I wonder if it would make sense to package a kind of "standard" version of the app, with the most-used / most important extensions, content types and whatever configured, as a Sandstorm [0] app. That way you could even make the "needs to by set up by a programmer" part optional, and target a larger user base. And you'd have a demo instance right away! [1]
It wasn't absolutely clear to me what this is. The front page (project page) doesn't have a simple, clear description of the application. Or is it a "platform"?
Documentation page has a list of features - but they are all quite technical, not end-user helpful in general. The "getting started" page says :
"rapid development of robust and highly performant websites with content management functionality."
Wordpress is mentioned a lot so I assume it is a "blogging" platform to a major degree. A demo site might help but first, a better description I think.
I know this is not directly related but I've been looking at cms design lately and I was wondering what different approaches people have come across to store documents and content in a structured, hierarchical way? And if there is an accepted 'best' way of doing it.

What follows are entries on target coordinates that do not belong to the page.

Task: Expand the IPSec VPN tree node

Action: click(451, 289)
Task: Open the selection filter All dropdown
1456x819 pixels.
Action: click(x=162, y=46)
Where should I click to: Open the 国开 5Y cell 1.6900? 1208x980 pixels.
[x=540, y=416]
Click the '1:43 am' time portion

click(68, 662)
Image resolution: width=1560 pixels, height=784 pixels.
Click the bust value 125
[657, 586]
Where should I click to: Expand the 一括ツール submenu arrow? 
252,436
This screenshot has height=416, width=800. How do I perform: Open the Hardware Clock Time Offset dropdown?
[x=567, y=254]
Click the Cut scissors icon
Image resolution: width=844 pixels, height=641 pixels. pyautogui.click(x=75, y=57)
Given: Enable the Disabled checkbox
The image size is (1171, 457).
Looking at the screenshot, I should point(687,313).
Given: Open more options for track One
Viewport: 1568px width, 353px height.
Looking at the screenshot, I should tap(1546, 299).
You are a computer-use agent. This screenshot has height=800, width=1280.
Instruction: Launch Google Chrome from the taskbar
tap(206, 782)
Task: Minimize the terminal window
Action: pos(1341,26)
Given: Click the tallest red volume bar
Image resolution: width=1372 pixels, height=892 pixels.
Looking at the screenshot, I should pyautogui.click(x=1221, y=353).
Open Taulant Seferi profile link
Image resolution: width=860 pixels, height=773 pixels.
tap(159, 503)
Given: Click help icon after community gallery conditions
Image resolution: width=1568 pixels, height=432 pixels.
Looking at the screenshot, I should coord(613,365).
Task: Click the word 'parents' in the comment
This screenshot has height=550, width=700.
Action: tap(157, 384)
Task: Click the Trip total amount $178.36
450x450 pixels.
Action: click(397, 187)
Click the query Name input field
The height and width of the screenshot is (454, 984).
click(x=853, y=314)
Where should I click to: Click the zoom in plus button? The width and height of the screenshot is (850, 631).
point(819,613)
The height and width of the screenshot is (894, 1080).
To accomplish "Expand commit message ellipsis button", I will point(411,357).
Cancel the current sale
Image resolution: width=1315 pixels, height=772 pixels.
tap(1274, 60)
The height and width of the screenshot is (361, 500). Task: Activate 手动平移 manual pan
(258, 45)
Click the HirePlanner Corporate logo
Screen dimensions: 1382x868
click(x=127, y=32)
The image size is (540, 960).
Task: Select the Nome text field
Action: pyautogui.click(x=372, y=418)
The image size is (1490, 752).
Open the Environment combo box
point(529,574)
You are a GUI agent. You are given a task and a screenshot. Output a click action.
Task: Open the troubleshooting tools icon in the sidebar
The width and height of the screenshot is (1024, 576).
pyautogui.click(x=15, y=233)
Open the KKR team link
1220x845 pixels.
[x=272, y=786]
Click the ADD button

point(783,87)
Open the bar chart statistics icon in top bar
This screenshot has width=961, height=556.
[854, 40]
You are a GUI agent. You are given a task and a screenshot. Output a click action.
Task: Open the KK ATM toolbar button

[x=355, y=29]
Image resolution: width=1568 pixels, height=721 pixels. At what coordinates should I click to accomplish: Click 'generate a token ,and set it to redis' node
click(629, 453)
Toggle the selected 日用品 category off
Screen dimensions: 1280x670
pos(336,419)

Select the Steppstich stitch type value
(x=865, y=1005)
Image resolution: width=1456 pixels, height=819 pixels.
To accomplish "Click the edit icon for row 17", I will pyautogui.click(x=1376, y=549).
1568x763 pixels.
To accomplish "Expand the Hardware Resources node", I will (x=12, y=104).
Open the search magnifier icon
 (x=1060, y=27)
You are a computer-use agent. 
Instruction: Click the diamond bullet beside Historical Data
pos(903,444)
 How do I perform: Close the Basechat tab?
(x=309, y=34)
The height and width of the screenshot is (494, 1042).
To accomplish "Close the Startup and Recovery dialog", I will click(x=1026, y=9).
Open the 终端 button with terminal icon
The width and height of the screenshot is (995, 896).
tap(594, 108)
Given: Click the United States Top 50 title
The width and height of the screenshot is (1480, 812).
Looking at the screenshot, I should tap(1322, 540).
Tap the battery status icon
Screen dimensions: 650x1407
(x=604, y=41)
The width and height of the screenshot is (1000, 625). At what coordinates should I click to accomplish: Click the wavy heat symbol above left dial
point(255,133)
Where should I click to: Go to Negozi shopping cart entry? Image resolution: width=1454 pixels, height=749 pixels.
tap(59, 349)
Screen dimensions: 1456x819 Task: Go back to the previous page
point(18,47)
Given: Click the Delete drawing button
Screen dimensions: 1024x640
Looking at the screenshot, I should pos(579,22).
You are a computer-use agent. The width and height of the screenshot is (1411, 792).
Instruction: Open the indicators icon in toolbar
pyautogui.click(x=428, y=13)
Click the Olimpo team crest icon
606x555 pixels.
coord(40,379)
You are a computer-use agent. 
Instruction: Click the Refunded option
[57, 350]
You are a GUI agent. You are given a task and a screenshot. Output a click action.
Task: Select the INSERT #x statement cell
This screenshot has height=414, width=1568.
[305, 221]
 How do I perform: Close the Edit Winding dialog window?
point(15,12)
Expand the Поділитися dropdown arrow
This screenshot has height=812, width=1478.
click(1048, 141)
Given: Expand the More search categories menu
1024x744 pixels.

From what I find documents are mostly in a table, and hierarchy is provided by another one, like a `categories` table, in which a `parent_id` column is used to refer to itself and form a tree. It helps a lot to cache that tree, as it usually is often used, not too big, rarely changes, and needs more then one query (mostly).
In Postgress there is the `ltree` extension, but then the solution is Pg specific.
Looks like an interesting project. I'm not entirely sure that you're prioritising the right information though - almost all of the text on your site is about Haskell / the technology stack you're using; but for a CMS, most people care about the admin UI / features and how they simplify the process of managing a website's content.
I think it'd be useful to show some screenshots / examples of how it works, in order to immediately engage potential users, and then lead on to the benefits of using Haskell etc.
Thanks for the feedback. Screenies are in the process of being added. For this CMS we to target programmers, as it needs to be setup by a programmer. Once setup an enduser can manage content on the site; but not change themes, install extensions, or add fields to content types... a programmer is needed for that.
> While this CMS has a very end-user friendly administrator interface (think WordPress), a programmer is required set it up (unlike WordPress which could be set up by non-programmers).
So creating boring and unnecessary jobs for programmers is a good thing, while letting each user install the software by itself is a bad thing?